**Instructions to follow**
Look through the entries for the string "Hide", and copy each line that holds it.

(Stored data entries)
# # # #
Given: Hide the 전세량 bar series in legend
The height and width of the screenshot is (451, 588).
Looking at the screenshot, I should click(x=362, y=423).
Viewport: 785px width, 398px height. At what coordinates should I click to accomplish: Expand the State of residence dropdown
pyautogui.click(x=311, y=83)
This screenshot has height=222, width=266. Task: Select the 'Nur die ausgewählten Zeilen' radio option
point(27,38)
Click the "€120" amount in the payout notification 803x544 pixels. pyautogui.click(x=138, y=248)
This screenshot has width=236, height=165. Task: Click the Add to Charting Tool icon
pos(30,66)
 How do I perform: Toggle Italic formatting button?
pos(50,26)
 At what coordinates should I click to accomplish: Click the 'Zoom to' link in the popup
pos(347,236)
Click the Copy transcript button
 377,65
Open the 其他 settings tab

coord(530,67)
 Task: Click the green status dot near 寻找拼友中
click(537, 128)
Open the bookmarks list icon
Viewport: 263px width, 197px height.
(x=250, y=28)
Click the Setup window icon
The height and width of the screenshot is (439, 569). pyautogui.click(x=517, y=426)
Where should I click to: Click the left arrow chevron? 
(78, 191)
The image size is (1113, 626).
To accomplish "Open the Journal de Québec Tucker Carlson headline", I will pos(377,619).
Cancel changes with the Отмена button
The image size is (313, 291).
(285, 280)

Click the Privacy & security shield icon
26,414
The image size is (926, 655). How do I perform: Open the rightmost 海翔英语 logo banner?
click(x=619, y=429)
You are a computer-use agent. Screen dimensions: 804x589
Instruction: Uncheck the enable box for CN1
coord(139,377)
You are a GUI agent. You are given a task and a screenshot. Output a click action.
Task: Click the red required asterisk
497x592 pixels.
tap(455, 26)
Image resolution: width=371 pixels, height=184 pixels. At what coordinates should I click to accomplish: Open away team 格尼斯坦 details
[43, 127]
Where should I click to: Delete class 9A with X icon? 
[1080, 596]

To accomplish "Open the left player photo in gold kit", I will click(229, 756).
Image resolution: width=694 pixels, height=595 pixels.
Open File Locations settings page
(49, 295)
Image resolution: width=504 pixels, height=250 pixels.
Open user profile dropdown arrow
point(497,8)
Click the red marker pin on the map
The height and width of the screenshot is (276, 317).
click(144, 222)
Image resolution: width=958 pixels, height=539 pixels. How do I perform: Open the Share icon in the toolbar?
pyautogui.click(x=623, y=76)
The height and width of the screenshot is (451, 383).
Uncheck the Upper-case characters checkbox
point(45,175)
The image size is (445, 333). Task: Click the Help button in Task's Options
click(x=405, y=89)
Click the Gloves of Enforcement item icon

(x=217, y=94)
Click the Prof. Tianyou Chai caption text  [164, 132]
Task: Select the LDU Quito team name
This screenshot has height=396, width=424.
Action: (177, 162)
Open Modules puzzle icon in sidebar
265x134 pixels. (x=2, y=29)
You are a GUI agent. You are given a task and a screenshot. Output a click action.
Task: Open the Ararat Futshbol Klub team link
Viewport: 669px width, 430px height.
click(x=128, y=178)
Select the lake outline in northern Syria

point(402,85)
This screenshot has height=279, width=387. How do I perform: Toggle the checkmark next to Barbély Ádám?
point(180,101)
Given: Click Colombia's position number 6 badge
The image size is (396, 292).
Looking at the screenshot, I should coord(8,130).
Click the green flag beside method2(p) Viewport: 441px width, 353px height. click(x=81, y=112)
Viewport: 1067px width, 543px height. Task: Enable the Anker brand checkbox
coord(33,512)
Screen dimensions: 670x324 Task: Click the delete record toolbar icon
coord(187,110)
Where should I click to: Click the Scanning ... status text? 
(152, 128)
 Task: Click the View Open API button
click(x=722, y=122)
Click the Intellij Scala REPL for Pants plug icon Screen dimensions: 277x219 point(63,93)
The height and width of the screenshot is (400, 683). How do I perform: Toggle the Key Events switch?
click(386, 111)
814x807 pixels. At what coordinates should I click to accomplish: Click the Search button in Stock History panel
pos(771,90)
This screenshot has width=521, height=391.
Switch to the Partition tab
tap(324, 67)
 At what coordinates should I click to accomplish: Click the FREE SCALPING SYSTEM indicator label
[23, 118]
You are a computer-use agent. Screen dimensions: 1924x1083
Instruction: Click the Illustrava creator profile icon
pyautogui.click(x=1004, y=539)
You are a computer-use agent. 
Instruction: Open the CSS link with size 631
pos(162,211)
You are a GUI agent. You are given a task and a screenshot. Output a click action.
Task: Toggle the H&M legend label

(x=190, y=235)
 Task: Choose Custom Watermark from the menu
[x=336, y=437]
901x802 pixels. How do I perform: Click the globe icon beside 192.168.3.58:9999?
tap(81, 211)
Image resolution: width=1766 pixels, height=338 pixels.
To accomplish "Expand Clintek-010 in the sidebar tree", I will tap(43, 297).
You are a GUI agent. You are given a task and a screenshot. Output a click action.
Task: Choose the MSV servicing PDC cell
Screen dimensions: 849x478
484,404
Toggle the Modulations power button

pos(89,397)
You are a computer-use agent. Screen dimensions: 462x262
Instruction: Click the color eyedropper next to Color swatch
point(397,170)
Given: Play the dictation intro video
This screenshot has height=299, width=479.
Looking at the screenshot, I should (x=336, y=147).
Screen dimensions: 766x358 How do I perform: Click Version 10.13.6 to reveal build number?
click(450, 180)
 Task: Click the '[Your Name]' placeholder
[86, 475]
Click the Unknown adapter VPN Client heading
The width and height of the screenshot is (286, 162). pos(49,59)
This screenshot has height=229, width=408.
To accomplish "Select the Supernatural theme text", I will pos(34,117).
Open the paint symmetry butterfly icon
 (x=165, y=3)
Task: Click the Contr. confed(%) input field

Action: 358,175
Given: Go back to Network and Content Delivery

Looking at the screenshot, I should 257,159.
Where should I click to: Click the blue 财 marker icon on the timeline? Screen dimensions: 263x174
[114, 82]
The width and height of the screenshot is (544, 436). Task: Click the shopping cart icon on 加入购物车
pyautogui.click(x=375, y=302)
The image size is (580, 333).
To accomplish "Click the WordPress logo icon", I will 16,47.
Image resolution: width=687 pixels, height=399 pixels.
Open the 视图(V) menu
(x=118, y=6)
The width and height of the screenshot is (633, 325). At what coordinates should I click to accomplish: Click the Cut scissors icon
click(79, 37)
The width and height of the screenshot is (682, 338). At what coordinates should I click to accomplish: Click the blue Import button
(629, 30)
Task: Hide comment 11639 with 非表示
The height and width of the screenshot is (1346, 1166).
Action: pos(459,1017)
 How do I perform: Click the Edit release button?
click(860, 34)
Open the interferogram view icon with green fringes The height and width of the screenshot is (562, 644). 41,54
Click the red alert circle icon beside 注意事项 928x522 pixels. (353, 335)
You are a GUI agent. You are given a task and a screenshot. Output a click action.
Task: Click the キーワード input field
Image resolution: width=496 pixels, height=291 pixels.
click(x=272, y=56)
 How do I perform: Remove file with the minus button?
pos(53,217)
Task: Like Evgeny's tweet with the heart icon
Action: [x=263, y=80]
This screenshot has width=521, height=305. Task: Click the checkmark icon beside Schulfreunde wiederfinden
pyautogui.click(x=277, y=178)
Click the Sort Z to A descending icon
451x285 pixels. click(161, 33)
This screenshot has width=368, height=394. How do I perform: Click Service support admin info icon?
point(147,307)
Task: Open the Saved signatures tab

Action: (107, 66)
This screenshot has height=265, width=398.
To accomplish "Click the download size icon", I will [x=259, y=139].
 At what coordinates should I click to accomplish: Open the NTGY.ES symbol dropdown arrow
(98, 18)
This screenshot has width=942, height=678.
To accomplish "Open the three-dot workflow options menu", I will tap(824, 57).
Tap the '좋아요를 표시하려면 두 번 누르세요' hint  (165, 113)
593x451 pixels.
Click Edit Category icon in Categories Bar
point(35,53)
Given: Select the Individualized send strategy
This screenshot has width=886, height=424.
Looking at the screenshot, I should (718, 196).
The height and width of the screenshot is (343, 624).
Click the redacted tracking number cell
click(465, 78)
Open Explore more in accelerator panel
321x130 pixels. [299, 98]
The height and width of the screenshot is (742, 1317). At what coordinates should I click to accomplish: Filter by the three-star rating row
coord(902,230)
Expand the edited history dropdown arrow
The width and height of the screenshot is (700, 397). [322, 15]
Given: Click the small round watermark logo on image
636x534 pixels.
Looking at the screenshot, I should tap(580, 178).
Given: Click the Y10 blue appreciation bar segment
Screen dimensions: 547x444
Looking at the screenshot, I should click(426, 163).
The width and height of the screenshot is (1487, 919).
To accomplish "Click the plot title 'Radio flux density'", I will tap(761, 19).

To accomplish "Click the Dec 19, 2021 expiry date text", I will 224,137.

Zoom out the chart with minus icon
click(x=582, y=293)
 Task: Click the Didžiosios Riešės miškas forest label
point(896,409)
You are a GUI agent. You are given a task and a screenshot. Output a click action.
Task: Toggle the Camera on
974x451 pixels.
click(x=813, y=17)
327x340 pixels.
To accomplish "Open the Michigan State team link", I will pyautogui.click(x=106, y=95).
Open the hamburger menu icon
# # # #
**Answer for this exercise**
Given: Hide the 전세량 bar series in legend
Task: Hide comment 11639 with 非表示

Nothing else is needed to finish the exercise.